# Appropriate use of loader.conf(5) for kernel modules



## grahamperrin@ (Dec 3, 2021)

There's a FreeBSD recommendation to use /boot/loader.conf for `nvidia` (with the latest driver for NVIDIA).

Is this use of loader.conf appropriate (with FreeBSD 13.0-RELEASE), or somewhat archaic? 

loader.conf(5)


----------



## Menelkir (Dec 3, 2021)

AFAIK, you should use kld_list="nvidia-modeset" on rc.conf instead.
Also, you can use /boot/loader.conf.local instead of /boot/loader.conf, so you can make the .local yours and let the loader.conf alone.


----------



## grahamperrin@ (Dec 3, 2021)

Menelkir said:


> AFAIK, you should use … rc.conf instead. …



+1 to rc.conf(5) instead.

Re: `nvidia-modeset` ▶ <https://forums.freebsd.org/posts/544929>


----------



## grahamperrin@ (Dec 3, 2021)

On one hand, <https://http.download.nvidia.com/XFree86/FreeBSD-x86_64/470.86/README/installdriver.html> (Chapter 3) for 470.86 (the latest production branch) states:



> … your /boot/loader.conf file will be updated to automatically load the NVIDIA kernel module on boot, as well as the Linux ABI compatibility module should you not have it compiled into your kernel.



On the other hand, <https://forums.freebsd.org/posts/524703> for NVIDIA Quadro K1100M (GK107GLM) recalls that things were "better" with `nvidia-modeset_load` set to *no* in /boot/loader.conf

so I question the sanity of NVIDIA's Chatper 3.


----------



## Menelkir (Dec 3, 2021)

The nvidia page probably wasn't updated properly.


----------



## SirDice (Dec 3, 2021)

The installer from NVidia itself installs a whole bunch of useless entries in loader.conf.
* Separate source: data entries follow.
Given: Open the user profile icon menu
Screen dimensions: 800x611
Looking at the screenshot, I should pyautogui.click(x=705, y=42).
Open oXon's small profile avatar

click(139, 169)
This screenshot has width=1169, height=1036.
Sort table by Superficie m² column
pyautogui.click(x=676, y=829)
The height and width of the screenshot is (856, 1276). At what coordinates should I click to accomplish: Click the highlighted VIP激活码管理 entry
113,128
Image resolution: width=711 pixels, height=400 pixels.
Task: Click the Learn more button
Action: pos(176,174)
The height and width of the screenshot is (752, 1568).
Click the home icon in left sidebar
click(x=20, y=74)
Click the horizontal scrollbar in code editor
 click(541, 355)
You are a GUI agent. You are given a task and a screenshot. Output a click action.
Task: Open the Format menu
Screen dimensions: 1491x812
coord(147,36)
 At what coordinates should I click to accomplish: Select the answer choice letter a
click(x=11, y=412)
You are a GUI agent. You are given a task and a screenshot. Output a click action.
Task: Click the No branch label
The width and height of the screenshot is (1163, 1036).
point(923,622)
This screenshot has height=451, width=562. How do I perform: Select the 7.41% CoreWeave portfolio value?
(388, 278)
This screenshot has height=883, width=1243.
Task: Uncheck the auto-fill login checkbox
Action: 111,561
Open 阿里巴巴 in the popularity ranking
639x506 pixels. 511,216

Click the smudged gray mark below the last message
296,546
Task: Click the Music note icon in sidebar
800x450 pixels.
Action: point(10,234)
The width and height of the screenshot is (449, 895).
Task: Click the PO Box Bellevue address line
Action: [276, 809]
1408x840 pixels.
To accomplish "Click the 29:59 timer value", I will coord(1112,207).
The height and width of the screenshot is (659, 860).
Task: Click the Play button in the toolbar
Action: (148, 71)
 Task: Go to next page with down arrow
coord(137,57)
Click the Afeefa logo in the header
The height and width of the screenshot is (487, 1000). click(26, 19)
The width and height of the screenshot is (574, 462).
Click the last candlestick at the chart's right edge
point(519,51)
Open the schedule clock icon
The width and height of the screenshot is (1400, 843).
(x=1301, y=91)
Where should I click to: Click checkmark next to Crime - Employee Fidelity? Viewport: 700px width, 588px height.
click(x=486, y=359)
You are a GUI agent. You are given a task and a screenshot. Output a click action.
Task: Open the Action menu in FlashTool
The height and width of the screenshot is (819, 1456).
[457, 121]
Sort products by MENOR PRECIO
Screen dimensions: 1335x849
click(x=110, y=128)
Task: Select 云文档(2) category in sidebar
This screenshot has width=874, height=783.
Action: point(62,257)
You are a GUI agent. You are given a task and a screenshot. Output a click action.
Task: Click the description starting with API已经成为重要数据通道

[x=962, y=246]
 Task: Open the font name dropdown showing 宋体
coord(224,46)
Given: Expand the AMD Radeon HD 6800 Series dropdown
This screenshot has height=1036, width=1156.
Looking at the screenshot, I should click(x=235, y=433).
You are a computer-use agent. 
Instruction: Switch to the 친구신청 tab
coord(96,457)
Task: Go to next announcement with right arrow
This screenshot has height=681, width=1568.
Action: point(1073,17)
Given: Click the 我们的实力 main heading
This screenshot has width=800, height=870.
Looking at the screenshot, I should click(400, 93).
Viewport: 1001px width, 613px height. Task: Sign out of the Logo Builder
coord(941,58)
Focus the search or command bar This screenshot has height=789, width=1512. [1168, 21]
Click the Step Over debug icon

Use the port/package: x11/nvidia-driver. It has the proper procedure in its pkg-message.


----------



## Alain De Vos (Dec 3, 2021)

Two thoughts. The nvidia driver fom the nvidia site might be unknown to the freebsd package manager pkg, as such uninstall might be problematic.
Also to remove entries from loader.conf you sometimes have to boot into single user mode which is an annoyance.


----------



## grahamperrin@ (Dec 4, 2021)

SirDice said:


> the proper procedure in its pkg-message.



I think not ▶ <https://forums.freebsd.org/posts/544936> …


----------